Dzoto’otú, Nutmeg Hill
He thought he knew; he thought he knew the sort of painful longing in the set of thin soft lips, and the wistful aching lines at the edges of his eyes. He went on anyway, because he didn’t know that this was the sort of hurt made better by not knowing. If it was, it was anyway already too late for total ignorance. That was what Tom had had, Aremu realized somewhere along the way, and if he had learned anything from loving the other man it was that that hadn’t been enough for him.
School houses, Tom had repeated, a little crooked tilt to his lips.
The bell rang again; they eased apart. Aremu made to raise. Let me, hey? Tom said, echoes of the Rose in his soft clipped speech. Aremu smiled, and nodded. He ate the last of his pastry, breathing in deep the scent of the meat and flat bread as Tom brought the silver platter to the table.
It smelled good, Aremu thought, very good. Eyo’xaw i’xupo, Tom said, very soft and even, lilting carefully through the vowels and softening the consonants. Aremu looked up at him, wide-eyed, remembering S-sana’hulali husked against his lips a lifetime ago.
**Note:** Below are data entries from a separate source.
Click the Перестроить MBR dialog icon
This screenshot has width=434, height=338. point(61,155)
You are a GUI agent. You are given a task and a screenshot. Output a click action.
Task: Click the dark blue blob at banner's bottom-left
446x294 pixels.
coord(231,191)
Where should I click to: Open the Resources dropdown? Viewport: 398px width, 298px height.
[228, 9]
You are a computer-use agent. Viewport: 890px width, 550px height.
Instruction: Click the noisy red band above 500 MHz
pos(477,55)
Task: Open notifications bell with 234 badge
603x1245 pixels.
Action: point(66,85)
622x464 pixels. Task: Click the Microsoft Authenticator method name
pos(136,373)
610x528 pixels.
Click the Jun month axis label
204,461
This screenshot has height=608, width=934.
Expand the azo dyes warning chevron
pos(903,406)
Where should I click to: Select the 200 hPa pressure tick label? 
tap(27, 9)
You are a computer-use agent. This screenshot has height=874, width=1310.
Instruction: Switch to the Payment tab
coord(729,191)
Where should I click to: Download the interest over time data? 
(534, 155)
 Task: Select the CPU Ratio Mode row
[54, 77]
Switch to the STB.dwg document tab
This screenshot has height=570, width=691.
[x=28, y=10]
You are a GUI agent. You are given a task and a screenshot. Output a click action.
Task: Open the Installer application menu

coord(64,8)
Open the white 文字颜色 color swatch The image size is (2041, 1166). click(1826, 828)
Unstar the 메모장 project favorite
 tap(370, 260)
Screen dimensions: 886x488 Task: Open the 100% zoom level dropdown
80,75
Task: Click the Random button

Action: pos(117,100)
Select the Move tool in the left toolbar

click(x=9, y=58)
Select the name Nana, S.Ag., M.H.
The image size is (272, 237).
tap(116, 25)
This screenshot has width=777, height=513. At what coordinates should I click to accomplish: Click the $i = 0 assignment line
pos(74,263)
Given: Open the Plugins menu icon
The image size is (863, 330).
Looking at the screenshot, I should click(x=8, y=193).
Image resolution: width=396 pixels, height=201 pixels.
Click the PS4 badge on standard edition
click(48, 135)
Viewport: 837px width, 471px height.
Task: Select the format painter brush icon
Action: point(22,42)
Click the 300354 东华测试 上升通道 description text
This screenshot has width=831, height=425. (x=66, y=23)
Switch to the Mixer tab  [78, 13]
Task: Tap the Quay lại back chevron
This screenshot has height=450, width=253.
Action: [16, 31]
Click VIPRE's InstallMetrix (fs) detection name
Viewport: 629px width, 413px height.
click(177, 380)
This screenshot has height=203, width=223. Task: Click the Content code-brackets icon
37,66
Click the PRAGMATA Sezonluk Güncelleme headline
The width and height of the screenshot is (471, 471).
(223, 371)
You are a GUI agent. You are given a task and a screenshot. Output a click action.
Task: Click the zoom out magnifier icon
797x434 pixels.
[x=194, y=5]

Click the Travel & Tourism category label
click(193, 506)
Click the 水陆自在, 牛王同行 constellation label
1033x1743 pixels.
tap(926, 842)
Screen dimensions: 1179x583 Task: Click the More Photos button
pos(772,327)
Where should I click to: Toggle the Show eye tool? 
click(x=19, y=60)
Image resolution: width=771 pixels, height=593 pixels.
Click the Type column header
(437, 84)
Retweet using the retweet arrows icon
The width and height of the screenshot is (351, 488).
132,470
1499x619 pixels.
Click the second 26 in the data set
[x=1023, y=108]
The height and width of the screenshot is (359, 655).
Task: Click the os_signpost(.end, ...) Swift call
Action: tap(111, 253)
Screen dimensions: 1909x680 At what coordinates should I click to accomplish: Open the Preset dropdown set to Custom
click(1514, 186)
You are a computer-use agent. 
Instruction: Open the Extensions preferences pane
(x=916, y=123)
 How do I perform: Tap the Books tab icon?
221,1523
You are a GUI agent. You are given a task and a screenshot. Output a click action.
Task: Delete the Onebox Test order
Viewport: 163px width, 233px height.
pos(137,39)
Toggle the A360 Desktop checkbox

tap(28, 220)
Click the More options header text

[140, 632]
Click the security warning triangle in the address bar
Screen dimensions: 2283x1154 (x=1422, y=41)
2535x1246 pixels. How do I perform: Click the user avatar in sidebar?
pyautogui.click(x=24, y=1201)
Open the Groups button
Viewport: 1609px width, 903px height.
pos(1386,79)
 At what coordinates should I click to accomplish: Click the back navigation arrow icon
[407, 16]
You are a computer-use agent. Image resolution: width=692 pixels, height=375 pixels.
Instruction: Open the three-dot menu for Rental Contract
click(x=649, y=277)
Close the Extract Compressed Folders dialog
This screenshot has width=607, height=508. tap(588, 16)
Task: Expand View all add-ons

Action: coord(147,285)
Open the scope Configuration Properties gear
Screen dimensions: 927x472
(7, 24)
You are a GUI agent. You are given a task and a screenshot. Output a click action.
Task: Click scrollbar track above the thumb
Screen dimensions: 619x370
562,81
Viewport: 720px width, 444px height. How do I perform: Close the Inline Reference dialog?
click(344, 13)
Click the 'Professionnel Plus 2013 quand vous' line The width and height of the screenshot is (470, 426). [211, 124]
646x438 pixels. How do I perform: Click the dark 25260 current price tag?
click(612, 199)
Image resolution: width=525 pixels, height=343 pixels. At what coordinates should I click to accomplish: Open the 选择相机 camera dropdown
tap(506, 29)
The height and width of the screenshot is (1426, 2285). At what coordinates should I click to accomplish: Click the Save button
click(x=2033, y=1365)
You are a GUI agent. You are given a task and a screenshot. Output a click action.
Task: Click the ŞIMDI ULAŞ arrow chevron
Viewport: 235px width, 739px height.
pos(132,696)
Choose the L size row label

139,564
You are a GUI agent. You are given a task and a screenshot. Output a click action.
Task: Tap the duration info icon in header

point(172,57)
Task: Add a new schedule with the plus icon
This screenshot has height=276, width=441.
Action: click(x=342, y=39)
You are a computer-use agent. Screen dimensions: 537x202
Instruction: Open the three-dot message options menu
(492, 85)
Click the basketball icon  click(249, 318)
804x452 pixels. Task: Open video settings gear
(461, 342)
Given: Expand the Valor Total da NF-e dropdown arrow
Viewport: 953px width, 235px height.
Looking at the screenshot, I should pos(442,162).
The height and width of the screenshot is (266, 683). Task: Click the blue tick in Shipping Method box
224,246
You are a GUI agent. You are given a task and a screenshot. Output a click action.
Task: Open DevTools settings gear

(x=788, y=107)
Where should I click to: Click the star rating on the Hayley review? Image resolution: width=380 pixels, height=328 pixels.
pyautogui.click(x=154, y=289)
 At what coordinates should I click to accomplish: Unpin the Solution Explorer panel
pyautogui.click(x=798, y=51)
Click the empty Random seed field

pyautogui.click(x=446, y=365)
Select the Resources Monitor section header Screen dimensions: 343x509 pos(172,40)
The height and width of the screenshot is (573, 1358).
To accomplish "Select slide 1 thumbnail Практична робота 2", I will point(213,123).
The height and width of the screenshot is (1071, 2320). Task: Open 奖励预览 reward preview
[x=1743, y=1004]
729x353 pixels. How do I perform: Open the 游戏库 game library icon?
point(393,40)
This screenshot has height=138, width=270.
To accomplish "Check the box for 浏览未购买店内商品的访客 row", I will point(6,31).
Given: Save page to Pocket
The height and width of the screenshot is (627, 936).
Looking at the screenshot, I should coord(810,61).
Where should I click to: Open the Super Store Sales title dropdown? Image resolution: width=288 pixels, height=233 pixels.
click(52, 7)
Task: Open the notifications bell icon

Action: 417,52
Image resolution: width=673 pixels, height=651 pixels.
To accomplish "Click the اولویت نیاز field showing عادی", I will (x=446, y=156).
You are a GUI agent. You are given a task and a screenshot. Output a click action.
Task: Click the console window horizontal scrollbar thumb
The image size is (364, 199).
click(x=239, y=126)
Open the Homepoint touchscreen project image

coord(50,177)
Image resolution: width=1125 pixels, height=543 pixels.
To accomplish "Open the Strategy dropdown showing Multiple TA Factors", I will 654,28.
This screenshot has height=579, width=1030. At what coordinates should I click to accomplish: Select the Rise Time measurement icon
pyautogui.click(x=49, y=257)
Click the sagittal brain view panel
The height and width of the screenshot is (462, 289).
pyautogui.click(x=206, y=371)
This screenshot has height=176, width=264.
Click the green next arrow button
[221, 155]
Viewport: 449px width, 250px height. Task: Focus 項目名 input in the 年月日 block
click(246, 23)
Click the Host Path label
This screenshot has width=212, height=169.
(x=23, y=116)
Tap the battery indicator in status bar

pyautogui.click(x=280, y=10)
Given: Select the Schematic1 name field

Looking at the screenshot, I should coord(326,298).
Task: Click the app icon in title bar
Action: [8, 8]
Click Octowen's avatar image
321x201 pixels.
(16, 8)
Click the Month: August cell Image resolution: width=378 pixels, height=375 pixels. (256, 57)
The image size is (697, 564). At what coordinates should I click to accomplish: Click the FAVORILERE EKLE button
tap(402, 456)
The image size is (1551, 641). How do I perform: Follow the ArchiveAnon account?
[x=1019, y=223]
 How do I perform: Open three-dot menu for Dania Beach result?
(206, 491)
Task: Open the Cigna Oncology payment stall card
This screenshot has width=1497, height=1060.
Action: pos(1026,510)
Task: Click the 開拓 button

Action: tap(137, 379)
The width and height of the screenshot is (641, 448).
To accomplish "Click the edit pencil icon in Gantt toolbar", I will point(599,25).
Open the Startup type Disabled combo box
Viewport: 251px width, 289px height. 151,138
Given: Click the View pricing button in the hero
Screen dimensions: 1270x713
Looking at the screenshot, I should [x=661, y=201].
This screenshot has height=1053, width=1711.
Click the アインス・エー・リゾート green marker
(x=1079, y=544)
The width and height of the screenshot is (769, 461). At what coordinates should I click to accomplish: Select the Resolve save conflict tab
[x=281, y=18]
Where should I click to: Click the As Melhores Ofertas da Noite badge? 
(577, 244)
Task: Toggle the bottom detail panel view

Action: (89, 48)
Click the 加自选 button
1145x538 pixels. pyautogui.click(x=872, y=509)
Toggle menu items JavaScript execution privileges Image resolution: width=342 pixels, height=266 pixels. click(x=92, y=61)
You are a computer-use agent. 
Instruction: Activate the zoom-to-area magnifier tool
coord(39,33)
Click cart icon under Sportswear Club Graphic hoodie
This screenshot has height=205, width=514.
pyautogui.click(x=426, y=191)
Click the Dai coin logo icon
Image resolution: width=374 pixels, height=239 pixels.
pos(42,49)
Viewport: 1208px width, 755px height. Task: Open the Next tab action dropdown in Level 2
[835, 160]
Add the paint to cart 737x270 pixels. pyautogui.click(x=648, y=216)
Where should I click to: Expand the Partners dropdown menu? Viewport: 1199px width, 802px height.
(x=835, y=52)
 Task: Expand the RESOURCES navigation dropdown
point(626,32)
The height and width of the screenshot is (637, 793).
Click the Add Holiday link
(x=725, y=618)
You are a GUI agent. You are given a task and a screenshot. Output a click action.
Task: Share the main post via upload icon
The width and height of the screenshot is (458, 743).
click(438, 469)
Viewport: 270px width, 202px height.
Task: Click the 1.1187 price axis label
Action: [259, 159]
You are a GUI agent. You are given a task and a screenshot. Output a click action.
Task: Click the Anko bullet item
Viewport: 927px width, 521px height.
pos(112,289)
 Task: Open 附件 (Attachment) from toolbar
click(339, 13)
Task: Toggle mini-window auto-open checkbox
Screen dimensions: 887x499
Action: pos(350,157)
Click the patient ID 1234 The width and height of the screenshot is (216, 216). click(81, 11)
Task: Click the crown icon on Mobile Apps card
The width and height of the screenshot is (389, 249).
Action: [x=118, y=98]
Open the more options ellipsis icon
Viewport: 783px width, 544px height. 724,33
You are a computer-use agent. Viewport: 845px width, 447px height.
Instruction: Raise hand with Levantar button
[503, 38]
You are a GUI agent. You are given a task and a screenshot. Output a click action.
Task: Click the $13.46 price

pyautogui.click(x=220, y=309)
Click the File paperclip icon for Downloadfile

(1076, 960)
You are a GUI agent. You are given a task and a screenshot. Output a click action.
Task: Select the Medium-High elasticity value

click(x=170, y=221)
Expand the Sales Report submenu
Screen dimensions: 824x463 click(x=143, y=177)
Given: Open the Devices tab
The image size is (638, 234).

Aremu hadn’t had any of his wine, not yet; Tom brushed behind him; and he looked up at the other man, smiling, the words slowly seeping warm into him. “Eyo’ziq i’xupo,” Aremu answered back, smiling. The wind is warm in mine. He didn’t translate it to start, but he would, if Tom asked him to; he would, and gladly.
Aremu reached for the platter; he put some of the meat on Tom’s plate, and only then his own, and slid the warm, spongy bread to the other man. He was back in his seat by the time Tom spoke; his eyebrows lifted, and he frowned, looking down at the steaming spiced food his plate for a moment.
“I had tutors,” Aremu said after a moment. He looked back at Tom, a crooked little smile on his face. “I grew up on Cinnamon Hill,” he wondered if Tom had learned to hear it in him, by now; he knew it was there, still, after so many years.
I didn’t know, he had told Tom, once, years ago, sitting on the edge of the Mahogany and waiting for lightning to strike. He said it differently, now, and evenly, pushing through it. He didn’t know why; he didn’t know why.
“Once they knew what I was,” Aremu said, evenly, “I was sent to the Turtle; I went to a day school there for some months.” His hand was in his lap, now; his fingers pleated at his pants, scrunching in the fabric and letting go.
You don’t have to say it, he wanted to tell himself. You don’t have to say it. The words came out - not spilling out hot and fast, but slow and steady, even, with nothing of the hurt he should not have felt on his face.
“Afterwards I went to one of the preparatory schools in Dejai,” Aremu went on, his face even. “Uzoji convinced his family to support me. At sixteen - Dzit’ereq.” His gaze searched Tom’s face. He went on; he thought maybe he wanted the other man to know, as if his knowing could lighten the burden of it, though he knew well it could not.
“There were two other imbali who started in my year,” Aremu said, quietly. “I was the only one to graduate. Ediwo,” he said, with a funny little ache that could not quite pass for a smile.